POV-Ray : Newsgroups : povray.advanced-users : Radiosity rendering depends on camera direction? : Re: Radiosity rendering depends on camera direction? Server Time
14 Oct 2024 07:19:38 EDT (-0400)
  Re: Radiosity rendering depends on camera direction?  
From: clipka
Date: 8 Apr 2019 08:51:49
Message: <5cab43e5$1@news.povray.org>
Am 06.04.2019 um 21:09 schrieb Tamas Gunda:
> I created 3D cube images with Povray - spherical images assembled from 6 images,
> each of the images corresponding to one face of a cube. Without using radiosity
> there are no problems. However, if radiosity is turned on, the six images do not
> fit exactly, there are differences in brightness of the faces. The code is the
> exactly the same for all faces, only the camera is rotated by 90 degs. Seems
> that the result of rendering with radiosity turned on depends on the camera
> direction.

This is to be expected to some degree.

What happens is that radiosty takes a couple of samples of indirect 
lighting, and interpolates between those. The location of those samples 
is determined pseudo-randomly, with a heavy influence from the camera 
perspective (as well as other factors).

The interpolation between samples introduces subtle artifacts (very low 
"frequency" and thus difficult to see under normal circumstances); the 
camera-dependent pseudo-randomness causes the artifacts to differ 
significantly between renders, even with only minor variations in camera 
perspective or radiosity settings. This means that in a 1:1 comparison, 
or when stitching images without soft blending between them, the 
artifacts will become evident.

In official POV-Ray, the only way to solve this is to use either very 
high-quality radiosity settings, or somehow introduce high-"frequency"

◆ **DIRECTIONS**:
Carry on writing the newsgroup reply about camera-dependent radiosity artifacts in POV-Ray, starting after its final line. The records that follow have no connection to the POV-Ray radiosity reply above.

◆ **DATASET ROWS**:

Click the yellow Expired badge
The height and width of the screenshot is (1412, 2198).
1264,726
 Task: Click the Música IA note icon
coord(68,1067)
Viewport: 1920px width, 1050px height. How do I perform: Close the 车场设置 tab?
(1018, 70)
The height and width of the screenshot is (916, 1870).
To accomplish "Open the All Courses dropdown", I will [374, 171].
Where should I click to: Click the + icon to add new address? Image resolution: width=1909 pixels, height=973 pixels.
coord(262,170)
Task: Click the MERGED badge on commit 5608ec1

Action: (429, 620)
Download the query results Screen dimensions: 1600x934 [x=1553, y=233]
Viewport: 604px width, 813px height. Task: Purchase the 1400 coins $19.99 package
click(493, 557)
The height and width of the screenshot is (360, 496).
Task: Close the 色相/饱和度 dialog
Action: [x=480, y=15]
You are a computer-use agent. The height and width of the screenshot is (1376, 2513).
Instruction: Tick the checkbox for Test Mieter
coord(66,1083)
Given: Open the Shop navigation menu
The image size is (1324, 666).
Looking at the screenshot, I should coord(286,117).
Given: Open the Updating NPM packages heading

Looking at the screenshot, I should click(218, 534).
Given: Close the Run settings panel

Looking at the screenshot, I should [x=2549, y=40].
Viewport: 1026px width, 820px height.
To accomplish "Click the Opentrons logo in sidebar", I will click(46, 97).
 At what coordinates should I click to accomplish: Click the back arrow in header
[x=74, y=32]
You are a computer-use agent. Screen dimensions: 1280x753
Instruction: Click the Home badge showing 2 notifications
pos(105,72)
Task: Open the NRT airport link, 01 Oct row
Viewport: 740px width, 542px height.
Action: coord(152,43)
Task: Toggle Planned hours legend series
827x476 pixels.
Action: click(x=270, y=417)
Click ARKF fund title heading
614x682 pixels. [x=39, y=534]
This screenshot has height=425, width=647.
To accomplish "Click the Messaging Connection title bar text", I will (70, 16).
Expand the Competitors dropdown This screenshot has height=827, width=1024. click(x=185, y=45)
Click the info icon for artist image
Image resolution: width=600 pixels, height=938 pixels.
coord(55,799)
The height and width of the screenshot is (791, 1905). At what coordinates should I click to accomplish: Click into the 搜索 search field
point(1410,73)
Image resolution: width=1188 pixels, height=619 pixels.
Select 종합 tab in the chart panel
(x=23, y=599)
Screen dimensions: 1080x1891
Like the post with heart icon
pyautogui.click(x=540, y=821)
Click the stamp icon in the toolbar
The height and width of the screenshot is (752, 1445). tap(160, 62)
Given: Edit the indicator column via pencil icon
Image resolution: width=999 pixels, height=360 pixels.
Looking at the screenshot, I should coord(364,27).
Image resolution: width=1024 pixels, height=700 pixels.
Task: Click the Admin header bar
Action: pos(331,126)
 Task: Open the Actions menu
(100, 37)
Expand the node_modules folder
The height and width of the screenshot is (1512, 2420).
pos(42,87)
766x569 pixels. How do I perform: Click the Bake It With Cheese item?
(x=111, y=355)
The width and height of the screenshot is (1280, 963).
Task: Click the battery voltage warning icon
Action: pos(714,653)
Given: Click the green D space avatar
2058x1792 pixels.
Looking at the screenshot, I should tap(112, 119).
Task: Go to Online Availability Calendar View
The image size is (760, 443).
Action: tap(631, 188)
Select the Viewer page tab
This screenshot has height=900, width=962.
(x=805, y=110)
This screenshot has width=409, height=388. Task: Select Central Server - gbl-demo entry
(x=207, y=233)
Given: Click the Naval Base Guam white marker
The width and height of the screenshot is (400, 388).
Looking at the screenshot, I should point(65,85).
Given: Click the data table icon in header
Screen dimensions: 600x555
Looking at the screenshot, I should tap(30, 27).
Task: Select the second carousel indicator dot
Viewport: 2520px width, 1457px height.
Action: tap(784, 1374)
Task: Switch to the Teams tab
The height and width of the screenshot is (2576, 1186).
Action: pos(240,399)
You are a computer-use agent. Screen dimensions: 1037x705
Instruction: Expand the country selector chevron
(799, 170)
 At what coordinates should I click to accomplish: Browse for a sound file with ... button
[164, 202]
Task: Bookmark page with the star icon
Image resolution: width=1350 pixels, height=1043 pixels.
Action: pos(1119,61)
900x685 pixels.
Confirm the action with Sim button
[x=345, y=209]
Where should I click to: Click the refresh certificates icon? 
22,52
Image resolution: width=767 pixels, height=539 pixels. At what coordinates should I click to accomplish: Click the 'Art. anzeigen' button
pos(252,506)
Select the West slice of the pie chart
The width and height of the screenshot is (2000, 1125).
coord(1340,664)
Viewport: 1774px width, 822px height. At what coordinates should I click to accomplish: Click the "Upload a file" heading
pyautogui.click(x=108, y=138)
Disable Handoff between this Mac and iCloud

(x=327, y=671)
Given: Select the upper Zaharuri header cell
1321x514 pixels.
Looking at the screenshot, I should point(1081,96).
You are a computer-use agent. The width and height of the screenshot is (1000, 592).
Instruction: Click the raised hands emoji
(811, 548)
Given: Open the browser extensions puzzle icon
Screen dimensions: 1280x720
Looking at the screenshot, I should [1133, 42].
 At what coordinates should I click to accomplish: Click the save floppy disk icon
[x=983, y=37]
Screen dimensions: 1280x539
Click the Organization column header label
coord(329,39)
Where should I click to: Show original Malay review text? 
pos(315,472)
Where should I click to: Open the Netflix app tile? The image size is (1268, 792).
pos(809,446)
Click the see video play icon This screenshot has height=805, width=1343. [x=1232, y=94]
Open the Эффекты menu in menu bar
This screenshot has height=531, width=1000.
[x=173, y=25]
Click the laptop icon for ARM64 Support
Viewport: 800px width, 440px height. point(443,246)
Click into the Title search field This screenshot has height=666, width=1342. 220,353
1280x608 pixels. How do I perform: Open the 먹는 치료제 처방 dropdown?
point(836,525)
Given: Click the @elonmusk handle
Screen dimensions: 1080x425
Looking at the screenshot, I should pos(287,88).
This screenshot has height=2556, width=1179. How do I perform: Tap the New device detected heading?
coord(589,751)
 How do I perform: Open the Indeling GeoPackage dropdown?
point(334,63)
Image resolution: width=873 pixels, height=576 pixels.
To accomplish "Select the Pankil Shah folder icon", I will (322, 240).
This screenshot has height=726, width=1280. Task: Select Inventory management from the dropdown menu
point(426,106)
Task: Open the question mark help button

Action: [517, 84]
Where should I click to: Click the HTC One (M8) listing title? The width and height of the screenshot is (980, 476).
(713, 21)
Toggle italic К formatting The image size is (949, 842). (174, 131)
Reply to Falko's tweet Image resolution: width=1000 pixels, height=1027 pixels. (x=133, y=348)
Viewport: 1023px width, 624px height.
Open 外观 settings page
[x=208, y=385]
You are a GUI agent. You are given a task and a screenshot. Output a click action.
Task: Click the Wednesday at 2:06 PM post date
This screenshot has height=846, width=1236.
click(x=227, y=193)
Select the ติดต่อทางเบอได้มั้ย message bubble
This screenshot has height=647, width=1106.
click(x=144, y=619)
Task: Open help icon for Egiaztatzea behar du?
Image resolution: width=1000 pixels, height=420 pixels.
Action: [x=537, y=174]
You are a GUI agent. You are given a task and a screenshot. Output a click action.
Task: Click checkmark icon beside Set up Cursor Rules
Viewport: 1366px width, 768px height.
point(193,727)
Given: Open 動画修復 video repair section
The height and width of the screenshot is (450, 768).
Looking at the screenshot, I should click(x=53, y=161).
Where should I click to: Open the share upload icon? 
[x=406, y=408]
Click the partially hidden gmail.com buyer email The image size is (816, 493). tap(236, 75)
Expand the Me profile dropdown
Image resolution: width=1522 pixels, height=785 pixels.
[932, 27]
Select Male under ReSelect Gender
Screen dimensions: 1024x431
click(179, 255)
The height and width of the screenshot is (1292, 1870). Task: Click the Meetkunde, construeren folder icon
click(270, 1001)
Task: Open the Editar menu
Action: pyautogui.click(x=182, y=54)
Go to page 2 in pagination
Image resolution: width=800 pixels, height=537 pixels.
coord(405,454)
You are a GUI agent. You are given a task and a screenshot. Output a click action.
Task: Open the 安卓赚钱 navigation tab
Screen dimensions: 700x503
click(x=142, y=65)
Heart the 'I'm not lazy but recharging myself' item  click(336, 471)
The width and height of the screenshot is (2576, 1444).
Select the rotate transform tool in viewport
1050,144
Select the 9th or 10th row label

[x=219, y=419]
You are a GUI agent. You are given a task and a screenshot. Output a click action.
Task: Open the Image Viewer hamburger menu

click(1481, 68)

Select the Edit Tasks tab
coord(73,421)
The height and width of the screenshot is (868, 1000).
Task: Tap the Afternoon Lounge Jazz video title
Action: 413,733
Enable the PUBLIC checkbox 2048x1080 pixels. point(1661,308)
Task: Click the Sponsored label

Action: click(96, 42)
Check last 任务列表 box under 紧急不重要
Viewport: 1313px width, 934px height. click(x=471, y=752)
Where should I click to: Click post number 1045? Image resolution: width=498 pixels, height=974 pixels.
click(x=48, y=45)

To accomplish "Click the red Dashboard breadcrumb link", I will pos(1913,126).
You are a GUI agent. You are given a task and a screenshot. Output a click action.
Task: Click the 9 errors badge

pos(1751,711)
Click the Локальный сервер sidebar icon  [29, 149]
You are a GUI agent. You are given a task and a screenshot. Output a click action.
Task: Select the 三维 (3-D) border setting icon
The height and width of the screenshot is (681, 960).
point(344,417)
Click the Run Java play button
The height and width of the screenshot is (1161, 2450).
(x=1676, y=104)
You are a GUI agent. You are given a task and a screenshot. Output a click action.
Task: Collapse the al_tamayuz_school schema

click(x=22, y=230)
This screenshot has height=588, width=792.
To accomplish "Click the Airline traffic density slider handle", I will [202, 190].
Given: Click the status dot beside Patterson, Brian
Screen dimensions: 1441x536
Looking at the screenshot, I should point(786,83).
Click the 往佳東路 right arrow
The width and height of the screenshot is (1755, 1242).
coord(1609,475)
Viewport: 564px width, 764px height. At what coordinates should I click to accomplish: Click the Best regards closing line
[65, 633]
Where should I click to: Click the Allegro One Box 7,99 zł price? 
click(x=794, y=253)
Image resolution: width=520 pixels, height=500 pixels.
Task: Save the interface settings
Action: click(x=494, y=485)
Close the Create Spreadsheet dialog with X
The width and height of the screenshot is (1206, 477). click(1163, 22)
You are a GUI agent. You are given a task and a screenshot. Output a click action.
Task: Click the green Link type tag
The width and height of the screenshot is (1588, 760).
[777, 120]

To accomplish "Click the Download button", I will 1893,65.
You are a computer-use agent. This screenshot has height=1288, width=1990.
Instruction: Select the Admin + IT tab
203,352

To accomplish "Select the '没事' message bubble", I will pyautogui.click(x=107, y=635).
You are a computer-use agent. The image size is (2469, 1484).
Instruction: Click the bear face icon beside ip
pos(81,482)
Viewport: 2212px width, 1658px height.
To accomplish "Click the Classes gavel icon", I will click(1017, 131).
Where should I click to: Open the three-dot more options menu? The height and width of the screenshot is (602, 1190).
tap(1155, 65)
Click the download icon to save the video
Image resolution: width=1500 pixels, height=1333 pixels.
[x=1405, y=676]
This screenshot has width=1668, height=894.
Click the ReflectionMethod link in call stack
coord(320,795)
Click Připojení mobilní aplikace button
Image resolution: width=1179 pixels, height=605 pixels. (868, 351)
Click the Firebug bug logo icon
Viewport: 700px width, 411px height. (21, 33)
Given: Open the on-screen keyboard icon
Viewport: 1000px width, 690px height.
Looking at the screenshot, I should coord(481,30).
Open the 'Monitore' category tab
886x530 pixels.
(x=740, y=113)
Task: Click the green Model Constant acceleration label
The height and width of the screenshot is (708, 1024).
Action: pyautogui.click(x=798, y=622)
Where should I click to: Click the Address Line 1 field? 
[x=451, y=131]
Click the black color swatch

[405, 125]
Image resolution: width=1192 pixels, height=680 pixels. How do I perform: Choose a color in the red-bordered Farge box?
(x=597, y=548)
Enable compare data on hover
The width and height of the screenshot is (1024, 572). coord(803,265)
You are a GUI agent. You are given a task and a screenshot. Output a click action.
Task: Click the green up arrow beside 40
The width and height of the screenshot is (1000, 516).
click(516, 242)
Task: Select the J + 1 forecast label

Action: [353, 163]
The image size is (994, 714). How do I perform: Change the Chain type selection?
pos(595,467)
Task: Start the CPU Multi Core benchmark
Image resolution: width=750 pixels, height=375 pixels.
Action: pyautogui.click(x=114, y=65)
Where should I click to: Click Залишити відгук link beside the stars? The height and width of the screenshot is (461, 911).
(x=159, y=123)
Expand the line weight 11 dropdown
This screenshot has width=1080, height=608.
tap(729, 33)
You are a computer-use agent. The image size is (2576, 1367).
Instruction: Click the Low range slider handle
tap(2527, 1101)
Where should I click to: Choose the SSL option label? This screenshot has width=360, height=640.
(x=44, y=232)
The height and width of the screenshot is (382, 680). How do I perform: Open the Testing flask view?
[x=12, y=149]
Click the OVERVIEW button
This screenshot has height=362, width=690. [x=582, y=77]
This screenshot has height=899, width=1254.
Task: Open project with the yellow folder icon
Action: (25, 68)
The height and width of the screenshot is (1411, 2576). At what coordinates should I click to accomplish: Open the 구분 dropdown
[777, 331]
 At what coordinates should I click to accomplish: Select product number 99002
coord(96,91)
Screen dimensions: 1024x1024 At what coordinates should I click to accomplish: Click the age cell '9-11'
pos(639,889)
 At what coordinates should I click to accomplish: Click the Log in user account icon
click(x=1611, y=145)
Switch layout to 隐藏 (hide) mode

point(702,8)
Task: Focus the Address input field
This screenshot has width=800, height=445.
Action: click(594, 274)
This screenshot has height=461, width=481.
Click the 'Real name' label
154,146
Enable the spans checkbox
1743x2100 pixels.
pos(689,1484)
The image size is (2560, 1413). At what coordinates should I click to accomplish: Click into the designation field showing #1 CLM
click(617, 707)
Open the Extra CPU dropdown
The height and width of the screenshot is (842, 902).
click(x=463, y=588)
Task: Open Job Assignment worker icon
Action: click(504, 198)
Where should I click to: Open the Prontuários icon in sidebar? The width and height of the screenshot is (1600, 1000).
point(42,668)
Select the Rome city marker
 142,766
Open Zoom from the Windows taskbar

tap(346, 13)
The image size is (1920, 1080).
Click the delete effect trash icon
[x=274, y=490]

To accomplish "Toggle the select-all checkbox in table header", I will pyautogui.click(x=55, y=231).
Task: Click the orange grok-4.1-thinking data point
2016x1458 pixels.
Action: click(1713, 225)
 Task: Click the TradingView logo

◆ **EXERCISE RESPONSE**:
noise, so that enough samples are taken that the accuracy of the image 
gets high enough for the seams to remain within the limits of human 
perception or "drowns" in noise.

In UberPOV, you could choose radiosity settings such that instead of 
interpolating between a limited number of samples it would compute 
indirect lighting for each surface point separately. This changes the 
type of artifacts to high-frequency noise, which will automatically hide 
the seams, and arbitrary trade-offs between quality and render time can 
easily be made via stochastic anti-aliasing. However, this also 
increases render time significantly, especially so if you aim to reduce 
the noise below the threshold of human perception. Another drawback is 
that UberPOV only supports v3.7.0 syntax, not that of v3.8.0-alpha 
currently in development.

Another alternative would be to use MCPov, but it is more difficult to 
set up (you probably need to tamper with the scene itself, not just 
global settings), has a systematic error in brightness computations that 
needs working around, is limited to v3.6 syntax, and does not support 
multi-core operation "out of the box". The approach would be more or 
less the same as with UberPOV, but it may be able to achieve the same 
quality with less CPU time.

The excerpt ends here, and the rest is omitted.